• ПОСТАНОВКА ЗАДАЧИ 1:
Перепечатайте фрагмент из отрывка о стихах Мандельштама от слов «Ложноклассическая шаль.» до слов «одном смысловом узле.» включительно.

# # # #

Вполоборота – о печаль! —

На равнодушных поглядела.

Спадая с плеч, окаменела

Ложноклассическая шаль.

Зловещий голос – горький хмель —

Души расковывает недра:

Так – негодующая Федра —

Стояла некогда Рашель.

А в статье «О современной поэзии (К выходу “Альманаха Муз”)» (написана не позднее февраля 1917 года) об Ахматовой сказано: «Голос отречения крепнет все более и более в стихах Ахматовой, и в настоящее время ее поэзия близится к тому, чтобы стать одним из символов величия России». Ахматова, таким образом, олицетворяет Россию. Голос отречения – голос строгости и покаяния. Как представляется, образы черного солнца и ночного солнца, выражающие мандельштамовское представление о современной России, и образ Ахматовой – «Кассандры»-пророчицы и «Федры» – находятся в одном смысловом узле.

Полночные похороны и тьма на Театральной площади упомянуты и в другом московском стихотворении, загадочном стихотворении «Телефон», в котором возникает тема самоубийства.

На этом диком, страшном свете

Ты, друг полночных похорон,

В высоком строгом кабинете

Самоубийцы – телефон!

# # # #

• ПОСТАНОВКА ЗАДАЧИ 2:
Покажите все строки ниже, в которых есть слово «coordinates». Регистр букв имеет значение.

# # # #

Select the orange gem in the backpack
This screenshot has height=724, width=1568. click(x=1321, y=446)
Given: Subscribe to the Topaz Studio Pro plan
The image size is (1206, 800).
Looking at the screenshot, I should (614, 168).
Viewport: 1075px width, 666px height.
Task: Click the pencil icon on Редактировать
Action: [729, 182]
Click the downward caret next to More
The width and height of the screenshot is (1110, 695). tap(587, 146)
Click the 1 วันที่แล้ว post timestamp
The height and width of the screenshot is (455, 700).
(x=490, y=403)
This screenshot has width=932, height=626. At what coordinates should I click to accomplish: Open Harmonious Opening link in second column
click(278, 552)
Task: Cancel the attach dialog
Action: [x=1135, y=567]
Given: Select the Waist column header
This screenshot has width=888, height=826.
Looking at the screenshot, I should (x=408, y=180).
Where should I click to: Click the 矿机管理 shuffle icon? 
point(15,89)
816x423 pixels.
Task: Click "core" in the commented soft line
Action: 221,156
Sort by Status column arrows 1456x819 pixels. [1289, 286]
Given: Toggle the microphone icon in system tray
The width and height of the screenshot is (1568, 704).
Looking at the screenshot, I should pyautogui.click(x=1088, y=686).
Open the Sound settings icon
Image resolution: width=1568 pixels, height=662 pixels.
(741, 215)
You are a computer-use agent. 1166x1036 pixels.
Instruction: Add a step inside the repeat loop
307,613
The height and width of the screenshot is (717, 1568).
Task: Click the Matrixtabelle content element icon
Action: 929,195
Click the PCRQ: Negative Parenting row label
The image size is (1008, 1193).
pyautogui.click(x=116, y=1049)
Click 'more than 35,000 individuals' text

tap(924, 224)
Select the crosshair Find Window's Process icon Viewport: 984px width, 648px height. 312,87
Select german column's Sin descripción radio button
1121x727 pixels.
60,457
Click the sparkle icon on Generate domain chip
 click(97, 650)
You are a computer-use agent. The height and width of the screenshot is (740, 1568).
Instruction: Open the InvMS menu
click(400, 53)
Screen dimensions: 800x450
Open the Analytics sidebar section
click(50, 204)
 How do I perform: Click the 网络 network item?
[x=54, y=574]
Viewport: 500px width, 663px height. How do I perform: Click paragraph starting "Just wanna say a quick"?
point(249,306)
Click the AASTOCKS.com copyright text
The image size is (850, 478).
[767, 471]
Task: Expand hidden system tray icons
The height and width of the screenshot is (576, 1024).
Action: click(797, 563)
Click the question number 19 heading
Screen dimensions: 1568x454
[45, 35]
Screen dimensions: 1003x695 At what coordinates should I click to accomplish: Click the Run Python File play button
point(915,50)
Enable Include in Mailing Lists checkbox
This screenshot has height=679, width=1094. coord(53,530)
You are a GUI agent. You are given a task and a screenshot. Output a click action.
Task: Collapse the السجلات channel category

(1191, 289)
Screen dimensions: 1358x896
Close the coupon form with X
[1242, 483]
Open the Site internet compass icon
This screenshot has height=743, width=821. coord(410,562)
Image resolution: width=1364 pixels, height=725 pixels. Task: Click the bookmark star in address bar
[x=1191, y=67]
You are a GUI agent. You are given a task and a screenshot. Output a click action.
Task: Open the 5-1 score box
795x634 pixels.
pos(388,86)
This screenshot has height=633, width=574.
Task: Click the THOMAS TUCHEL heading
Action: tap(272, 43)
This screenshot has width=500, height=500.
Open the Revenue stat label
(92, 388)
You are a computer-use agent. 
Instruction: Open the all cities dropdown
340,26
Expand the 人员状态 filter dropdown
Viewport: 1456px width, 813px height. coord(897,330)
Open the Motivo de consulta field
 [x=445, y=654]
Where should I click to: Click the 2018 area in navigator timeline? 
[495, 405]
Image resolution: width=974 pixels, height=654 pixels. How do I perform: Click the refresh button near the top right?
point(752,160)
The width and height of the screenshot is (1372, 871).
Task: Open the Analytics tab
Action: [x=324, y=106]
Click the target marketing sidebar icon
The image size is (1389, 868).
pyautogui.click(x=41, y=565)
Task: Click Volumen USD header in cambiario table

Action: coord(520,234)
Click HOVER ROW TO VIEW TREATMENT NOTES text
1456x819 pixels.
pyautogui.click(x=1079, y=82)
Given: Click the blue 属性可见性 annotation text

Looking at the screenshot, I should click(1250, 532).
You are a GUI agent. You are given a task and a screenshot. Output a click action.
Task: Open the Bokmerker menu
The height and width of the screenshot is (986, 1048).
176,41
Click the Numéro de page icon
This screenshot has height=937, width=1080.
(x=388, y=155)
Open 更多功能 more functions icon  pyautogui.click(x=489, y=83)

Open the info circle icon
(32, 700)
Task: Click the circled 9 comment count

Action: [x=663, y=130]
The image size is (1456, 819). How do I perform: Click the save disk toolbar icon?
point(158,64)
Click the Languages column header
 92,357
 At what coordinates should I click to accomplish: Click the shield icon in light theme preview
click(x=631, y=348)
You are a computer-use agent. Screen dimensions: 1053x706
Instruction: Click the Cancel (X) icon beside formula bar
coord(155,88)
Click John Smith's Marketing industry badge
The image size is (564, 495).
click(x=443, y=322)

# # # #

• РЕЗУЛЬТАТ ВЫПОЛНЕНИЯ 1:
Ложноклассическая шаль.

Зловещий голос – горький хмель —

Души расковывает недра:

Так – негодующая Федра —

Стояла некогда Рашель.

А в статье «О современной поэзии (К выходу “Альманаха Муз”)» (написана не позднее февраля 1917 года) об Ахматовой сказано: «Голос отречения крепнет все более и более в стихах Ахматовой, и в настоящее время ее поэзия близится к тому, чтобы стать одним из символов величия России». Ахматова, таким образом, олицетворяет Россию. Голос отречения – голос строгости и покаяния. Как представляется, образы черного солнца и ночного солнца, выражающие мандельштамовское представление о современной России, и образ Ахматовой – «Кассандры»-пророчицы и «Федры» – находятся в одном смысловом узле.

• РЕЗУЛЬТАТ ВЫПОЛНЕНИЯ 2:
This screenshot has width=932, height=626. At what coordinates should I click to accomplish: Open Harmonious Opening link in second column
Screen dimensions: 1003x695 At what coordinates should I click to accomplish: Click the Run Python File play button
 At what coordinates should I click to accomplish: Click the shield icon in light theme preview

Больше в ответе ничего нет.